Start of Block

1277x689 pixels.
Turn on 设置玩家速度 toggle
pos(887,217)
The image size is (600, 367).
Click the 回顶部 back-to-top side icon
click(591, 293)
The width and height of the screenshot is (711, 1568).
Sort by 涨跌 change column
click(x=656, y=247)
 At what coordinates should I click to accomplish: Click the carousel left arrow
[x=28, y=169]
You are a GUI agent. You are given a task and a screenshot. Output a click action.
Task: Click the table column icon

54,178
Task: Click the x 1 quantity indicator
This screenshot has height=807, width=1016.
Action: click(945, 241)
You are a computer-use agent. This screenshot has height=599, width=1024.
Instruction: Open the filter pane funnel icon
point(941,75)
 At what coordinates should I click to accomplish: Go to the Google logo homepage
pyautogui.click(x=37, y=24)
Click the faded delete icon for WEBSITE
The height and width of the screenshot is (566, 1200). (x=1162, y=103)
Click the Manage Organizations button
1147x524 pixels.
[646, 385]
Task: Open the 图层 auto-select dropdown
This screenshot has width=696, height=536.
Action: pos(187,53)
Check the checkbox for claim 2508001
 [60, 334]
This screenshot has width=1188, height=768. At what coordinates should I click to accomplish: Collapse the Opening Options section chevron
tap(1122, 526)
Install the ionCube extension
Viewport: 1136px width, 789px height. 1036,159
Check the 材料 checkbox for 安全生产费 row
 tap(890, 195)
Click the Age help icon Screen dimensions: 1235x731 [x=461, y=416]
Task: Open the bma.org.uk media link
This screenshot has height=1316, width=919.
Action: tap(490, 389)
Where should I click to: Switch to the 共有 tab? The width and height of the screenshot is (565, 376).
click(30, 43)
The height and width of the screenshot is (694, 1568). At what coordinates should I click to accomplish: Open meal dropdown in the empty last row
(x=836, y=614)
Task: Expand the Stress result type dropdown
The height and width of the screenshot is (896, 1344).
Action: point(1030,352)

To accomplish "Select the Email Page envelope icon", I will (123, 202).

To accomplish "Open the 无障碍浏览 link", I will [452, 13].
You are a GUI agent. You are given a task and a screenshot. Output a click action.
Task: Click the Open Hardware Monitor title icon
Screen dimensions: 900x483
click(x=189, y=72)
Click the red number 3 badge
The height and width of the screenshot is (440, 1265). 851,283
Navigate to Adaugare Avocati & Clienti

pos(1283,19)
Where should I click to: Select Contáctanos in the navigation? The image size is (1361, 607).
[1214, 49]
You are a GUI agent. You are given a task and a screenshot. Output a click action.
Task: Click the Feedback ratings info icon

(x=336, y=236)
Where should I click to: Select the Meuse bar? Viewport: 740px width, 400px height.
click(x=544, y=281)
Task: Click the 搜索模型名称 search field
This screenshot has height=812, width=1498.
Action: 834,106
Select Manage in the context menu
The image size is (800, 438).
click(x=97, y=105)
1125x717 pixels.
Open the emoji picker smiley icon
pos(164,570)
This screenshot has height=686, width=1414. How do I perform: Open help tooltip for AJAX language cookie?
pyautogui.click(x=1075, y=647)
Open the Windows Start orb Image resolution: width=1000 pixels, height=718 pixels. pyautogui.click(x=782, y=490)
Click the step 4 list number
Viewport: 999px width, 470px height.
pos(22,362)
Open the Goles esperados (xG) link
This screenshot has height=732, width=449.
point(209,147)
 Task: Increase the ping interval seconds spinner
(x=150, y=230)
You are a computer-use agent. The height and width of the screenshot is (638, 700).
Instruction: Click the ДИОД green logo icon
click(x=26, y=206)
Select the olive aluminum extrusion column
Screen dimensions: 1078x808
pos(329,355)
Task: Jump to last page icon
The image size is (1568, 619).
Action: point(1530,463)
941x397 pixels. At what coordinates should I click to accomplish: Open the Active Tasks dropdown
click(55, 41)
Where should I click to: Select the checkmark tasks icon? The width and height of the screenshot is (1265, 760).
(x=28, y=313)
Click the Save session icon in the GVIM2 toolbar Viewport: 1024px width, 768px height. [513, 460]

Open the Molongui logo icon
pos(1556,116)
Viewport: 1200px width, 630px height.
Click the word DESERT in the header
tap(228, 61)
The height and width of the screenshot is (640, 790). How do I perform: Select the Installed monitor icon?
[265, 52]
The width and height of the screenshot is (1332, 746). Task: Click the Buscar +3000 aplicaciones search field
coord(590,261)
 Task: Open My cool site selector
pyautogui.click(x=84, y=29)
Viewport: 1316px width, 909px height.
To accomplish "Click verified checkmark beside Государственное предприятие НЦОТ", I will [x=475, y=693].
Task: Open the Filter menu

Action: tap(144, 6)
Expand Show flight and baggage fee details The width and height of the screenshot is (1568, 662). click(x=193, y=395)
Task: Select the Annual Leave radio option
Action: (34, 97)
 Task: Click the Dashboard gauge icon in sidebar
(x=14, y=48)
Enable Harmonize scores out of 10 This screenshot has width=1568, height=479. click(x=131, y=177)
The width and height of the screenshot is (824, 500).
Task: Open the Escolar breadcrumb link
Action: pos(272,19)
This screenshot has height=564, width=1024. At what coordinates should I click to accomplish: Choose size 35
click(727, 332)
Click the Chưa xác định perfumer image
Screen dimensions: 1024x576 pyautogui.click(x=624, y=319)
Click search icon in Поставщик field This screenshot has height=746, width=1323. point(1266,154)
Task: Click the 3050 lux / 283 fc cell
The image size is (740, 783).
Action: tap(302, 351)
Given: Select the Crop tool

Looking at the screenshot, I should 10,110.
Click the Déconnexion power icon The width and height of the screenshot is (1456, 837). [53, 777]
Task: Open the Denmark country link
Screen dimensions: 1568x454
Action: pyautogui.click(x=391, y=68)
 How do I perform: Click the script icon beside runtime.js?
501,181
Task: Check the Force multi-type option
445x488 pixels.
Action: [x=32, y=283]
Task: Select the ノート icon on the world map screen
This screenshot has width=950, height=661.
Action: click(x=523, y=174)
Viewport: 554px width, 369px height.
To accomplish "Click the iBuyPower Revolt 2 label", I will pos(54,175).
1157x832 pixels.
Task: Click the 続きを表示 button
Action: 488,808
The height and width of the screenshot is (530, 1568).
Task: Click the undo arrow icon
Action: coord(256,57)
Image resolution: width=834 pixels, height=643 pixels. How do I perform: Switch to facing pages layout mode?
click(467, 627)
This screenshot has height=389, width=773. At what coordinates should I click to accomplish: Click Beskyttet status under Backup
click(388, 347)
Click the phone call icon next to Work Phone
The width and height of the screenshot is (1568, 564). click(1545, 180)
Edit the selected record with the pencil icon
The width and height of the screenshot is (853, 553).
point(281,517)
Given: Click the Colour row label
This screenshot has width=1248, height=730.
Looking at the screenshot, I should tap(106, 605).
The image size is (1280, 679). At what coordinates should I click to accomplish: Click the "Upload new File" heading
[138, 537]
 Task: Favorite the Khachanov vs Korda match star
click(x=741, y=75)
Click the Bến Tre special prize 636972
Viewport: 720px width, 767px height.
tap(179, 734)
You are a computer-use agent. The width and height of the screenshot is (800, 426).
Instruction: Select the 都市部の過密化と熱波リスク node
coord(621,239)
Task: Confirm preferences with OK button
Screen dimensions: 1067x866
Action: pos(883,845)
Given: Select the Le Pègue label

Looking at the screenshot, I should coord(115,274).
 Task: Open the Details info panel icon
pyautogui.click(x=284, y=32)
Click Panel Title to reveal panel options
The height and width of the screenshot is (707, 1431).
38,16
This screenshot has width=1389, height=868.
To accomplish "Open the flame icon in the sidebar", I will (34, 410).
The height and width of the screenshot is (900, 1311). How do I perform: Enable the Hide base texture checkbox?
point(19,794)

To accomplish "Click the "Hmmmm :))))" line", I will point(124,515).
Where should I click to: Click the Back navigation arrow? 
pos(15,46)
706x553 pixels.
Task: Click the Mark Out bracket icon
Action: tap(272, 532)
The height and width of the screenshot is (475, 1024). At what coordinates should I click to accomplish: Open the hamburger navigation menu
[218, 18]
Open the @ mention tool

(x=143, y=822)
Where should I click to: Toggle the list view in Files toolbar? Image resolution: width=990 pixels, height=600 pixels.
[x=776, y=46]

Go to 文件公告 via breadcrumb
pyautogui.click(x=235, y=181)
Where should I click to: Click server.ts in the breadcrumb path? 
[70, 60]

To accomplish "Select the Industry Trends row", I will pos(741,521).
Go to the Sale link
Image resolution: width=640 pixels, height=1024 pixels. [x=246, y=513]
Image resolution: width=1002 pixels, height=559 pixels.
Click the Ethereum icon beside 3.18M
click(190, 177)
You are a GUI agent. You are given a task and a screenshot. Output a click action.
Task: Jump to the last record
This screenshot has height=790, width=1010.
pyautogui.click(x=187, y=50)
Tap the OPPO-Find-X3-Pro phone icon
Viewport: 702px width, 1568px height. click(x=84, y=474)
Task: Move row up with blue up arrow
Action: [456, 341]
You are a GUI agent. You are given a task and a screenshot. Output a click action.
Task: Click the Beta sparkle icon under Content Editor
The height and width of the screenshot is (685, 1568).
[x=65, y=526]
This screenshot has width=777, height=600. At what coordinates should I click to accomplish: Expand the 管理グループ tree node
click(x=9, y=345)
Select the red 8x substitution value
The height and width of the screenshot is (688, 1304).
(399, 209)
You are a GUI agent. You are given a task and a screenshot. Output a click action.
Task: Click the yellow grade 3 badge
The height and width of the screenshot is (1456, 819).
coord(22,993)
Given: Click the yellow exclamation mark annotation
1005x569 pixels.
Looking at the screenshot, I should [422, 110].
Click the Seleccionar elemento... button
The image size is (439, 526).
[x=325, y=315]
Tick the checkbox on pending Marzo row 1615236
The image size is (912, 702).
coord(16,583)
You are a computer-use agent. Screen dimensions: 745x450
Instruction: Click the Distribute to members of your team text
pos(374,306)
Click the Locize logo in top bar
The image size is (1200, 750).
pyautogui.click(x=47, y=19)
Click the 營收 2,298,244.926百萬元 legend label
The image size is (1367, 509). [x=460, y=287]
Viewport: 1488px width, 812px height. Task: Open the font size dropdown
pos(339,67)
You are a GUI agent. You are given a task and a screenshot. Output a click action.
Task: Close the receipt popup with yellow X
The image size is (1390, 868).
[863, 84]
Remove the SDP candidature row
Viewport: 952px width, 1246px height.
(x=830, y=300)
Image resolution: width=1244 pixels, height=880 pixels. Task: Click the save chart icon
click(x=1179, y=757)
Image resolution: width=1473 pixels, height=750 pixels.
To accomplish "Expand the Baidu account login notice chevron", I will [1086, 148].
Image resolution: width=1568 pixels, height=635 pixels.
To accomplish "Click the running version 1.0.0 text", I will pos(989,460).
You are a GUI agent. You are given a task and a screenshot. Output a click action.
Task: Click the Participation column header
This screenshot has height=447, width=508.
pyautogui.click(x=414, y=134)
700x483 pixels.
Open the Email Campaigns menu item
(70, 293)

End of Block

Exercise
Say how many lines in the records hold the string "type", and say nothing else.

Answer section
2